Hillary Clinton voted against the bill today. Not only the political calculation but also the merits of the case may look different to one who may be President in a few months (though Hillary doubtless still hopes/intends to be President in a few years). Nonetheless, if you ask which of the two rivals showed the greater political courage, consistency, commitment to civil liberties on this defining issue, I must say the answer is not what I would have expected -- or, once I'd made my primary choice, wished.

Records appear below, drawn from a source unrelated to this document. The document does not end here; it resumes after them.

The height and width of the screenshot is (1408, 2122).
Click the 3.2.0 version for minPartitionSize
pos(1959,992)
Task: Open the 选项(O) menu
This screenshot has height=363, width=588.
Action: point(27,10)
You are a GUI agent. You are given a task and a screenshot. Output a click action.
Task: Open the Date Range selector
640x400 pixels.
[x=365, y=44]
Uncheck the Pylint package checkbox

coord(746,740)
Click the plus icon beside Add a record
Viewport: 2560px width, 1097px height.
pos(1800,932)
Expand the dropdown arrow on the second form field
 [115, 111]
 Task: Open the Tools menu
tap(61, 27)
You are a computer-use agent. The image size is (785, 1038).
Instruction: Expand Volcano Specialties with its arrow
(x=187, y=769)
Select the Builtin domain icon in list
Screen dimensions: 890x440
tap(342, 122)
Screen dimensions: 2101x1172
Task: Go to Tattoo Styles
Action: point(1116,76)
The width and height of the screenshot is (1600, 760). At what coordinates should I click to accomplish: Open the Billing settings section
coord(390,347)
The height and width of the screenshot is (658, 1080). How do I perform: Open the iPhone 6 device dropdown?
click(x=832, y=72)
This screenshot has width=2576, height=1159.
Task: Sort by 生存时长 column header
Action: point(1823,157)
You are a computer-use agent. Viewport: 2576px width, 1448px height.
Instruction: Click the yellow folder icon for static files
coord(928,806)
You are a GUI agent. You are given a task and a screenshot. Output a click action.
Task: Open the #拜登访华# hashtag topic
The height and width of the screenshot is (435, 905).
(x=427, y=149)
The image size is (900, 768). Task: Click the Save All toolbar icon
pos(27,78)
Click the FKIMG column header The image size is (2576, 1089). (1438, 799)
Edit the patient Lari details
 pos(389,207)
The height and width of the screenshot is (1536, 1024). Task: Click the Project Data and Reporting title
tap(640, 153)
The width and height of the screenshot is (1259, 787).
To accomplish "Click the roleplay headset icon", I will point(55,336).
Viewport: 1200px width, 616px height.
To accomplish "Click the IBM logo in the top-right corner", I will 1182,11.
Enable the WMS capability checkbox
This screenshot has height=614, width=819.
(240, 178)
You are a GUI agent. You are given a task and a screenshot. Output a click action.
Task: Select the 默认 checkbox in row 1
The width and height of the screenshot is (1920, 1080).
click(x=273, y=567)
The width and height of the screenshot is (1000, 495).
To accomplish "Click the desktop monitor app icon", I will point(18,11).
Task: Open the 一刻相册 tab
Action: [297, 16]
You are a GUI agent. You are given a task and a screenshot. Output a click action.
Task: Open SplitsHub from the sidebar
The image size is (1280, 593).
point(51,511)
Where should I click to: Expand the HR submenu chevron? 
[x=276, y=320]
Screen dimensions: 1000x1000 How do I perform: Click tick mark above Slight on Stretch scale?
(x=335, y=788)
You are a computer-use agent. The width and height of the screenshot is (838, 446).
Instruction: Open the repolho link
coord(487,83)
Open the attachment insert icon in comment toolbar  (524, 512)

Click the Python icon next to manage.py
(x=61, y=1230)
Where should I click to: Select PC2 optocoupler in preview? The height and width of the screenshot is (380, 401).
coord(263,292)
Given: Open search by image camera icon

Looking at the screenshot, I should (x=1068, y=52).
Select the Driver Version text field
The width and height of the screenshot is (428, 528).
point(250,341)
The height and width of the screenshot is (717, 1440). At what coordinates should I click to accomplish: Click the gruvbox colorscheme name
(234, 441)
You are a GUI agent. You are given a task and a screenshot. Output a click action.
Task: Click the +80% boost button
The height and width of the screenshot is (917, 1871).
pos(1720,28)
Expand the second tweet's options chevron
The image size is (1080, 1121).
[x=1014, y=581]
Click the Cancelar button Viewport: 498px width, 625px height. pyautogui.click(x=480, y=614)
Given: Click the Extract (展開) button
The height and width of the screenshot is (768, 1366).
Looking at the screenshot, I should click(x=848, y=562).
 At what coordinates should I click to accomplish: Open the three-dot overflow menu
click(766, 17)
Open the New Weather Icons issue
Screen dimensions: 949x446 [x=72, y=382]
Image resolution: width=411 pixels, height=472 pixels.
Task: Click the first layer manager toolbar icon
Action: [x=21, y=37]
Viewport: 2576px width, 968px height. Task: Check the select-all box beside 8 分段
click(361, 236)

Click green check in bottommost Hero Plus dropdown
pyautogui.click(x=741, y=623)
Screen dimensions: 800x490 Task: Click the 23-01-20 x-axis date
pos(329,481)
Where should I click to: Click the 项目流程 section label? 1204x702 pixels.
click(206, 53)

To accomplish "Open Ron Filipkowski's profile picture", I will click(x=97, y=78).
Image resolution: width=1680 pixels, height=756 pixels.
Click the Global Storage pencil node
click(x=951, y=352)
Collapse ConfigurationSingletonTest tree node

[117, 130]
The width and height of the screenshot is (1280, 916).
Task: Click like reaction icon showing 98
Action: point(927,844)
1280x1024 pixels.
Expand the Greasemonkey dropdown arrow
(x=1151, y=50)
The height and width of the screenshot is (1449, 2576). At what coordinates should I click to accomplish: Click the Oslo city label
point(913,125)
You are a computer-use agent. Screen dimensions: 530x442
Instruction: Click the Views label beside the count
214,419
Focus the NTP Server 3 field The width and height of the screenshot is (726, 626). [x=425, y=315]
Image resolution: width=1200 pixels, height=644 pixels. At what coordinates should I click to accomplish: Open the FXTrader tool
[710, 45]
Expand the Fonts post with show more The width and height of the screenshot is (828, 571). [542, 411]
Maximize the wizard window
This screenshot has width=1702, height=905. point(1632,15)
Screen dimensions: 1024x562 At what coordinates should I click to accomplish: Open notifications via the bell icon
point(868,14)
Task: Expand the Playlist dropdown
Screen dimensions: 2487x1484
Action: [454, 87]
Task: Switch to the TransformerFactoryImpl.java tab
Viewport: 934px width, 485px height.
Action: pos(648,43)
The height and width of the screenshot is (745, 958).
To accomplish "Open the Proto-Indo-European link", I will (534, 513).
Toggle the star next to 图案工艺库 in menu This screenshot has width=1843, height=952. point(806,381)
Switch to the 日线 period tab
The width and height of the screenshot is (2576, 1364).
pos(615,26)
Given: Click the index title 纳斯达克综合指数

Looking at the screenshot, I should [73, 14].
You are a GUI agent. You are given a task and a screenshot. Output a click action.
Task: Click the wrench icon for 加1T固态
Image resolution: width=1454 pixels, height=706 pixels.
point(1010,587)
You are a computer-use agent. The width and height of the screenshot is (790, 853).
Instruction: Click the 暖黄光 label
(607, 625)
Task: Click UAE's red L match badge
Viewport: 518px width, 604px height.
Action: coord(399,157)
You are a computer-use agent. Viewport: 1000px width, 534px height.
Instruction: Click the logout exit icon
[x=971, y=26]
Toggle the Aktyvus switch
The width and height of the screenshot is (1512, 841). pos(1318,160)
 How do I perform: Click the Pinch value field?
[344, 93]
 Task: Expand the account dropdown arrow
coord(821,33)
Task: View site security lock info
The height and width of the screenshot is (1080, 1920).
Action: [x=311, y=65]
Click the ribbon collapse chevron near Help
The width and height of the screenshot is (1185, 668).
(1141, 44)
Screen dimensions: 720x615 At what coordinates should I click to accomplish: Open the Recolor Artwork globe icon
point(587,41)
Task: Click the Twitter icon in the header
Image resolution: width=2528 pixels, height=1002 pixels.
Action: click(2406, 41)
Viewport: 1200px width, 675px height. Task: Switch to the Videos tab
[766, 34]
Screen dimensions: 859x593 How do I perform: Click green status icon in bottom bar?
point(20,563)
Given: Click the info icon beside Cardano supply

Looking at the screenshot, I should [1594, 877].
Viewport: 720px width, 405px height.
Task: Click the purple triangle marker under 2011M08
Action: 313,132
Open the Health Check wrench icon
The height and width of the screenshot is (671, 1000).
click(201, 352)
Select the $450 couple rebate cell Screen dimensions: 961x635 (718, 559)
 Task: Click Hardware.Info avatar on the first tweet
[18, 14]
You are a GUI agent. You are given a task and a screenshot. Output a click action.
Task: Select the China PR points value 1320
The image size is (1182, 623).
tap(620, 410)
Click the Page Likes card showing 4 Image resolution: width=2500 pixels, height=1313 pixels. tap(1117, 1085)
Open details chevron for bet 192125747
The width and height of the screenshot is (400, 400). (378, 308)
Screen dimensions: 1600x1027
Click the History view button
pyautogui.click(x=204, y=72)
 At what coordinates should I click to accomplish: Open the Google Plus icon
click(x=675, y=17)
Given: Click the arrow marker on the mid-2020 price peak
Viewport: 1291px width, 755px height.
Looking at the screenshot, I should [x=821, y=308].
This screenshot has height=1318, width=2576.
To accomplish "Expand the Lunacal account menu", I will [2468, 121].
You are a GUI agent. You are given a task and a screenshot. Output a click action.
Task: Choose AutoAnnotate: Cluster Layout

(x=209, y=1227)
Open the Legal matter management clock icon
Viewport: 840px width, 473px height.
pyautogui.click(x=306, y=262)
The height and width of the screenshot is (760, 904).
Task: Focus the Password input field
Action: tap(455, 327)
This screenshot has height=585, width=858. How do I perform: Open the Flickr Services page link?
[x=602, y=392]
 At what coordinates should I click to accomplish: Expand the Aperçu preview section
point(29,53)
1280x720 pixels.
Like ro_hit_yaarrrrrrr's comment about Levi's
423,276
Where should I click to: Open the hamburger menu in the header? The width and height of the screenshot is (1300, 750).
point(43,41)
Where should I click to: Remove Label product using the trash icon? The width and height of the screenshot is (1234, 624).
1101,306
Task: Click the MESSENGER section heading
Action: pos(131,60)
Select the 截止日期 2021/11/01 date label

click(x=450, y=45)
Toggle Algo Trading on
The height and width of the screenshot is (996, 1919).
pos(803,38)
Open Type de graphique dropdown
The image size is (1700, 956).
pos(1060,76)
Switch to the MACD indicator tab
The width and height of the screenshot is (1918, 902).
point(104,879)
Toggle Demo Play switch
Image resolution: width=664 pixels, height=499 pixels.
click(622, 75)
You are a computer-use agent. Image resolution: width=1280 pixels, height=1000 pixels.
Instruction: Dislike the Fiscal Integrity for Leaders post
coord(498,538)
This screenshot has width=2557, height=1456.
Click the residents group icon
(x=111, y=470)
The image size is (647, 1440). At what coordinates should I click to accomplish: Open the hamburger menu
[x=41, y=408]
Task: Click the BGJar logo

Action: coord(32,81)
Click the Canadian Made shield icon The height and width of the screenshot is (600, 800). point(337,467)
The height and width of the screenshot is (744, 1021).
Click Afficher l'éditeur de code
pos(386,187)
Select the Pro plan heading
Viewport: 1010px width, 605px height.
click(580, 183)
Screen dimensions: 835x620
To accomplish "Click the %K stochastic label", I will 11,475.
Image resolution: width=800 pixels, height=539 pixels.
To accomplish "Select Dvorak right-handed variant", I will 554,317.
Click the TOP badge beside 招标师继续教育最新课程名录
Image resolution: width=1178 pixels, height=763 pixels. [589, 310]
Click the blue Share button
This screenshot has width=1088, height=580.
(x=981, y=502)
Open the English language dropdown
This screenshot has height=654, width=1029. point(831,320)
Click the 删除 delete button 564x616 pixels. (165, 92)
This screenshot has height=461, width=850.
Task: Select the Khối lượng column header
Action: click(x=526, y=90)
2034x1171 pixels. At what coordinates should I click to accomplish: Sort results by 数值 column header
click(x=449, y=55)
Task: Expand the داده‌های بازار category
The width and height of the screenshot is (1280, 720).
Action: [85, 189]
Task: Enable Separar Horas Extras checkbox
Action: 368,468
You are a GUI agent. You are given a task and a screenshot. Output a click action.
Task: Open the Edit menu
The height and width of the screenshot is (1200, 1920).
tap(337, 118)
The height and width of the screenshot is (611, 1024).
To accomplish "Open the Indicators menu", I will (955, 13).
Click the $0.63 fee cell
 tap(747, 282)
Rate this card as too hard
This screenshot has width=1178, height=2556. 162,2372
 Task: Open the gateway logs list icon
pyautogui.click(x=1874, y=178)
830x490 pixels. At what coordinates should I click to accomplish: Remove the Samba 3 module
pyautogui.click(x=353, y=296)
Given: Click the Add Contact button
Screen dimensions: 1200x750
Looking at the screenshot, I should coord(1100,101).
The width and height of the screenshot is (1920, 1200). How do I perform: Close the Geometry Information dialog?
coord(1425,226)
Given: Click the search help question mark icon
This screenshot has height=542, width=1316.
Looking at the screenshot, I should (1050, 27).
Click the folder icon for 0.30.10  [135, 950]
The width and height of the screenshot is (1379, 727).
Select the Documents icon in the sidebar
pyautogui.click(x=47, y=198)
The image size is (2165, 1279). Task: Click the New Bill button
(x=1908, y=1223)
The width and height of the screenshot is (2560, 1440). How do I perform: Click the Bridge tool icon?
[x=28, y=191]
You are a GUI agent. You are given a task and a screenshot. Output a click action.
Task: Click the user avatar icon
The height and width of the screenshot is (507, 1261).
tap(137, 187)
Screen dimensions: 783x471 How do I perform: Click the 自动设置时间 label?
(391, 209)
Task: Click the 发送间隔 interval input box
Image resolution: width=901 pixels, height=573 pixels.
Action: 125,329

Back in the primaries, Obama hammered Clinton's Iraq vote as essentially a political calculation; she was in his sights on March 19, when he charged, "there were too many politicians in Washington who spent too little time reading the intelligence reports, and too much time reading public opinion." If the nomination fight were still on, imagine what Clinton might say about Obama's FISA choice. Instead, to her credit, she soft-pedaled the split within the party:
I applaud the efforts of my colleagues who negotiated this legislation, and I respect my colleagues who reached a different conclusion on today’s vote.Perhaps in keeping with that gesture towards those supporting the bill, Hillary emphasized the relative knowledge void in which the Congress was forced to act as one reason to vote against the bill:
What is more, even as we considered this legislation, the administration refused to allow the overwhelming majority of Senators to examine the warrantless wiretapping program. This made it exceedingly difficult for those Senators who are not on the Intelligence and Judiciary Committees to assess the need for the operational details of the legislation, and whether greater protections are necessary. The same can be said for an assessment of the telecom immunity provisions. On an issue of such tremendous importance to our citizens – and in particular to New Yorkers – all Senators should have been entitled to receive briefings that would have enabled them to make an informed decision about the merits of this legislation. I cannot support this legislation when we know neither the nature of the surveillance activities authorized nor the role played by telecommunications companies granted immunity.Hillary also cited telecom immunity and the limited power accorded the FISA court to review the government’s targeting and minimization procedures as reasons to reject the bill. But in keeping with her moderate tone, she allowed that the bill "does strengthen oversight of the administration’s surveillance activities over previous drafts," affording Obama and others some cover for supporting it.
I still believe that Obama and other senators may have voted on the merits as they see them -- if, indeed, you can separate the fear of being painted soft on terror from the fear of actually enabling terror (even if you suspect that a contemplated course is unlikely to crimp antiterror efforts, you might still fear that it might). If the calculation was not mainly political, it would seem that proximity to the Presidency changed (concentrated?) Obama's mind, because change he did.
He's still got a lot of explaining to do. His blog statement to supporters was barely a beginning.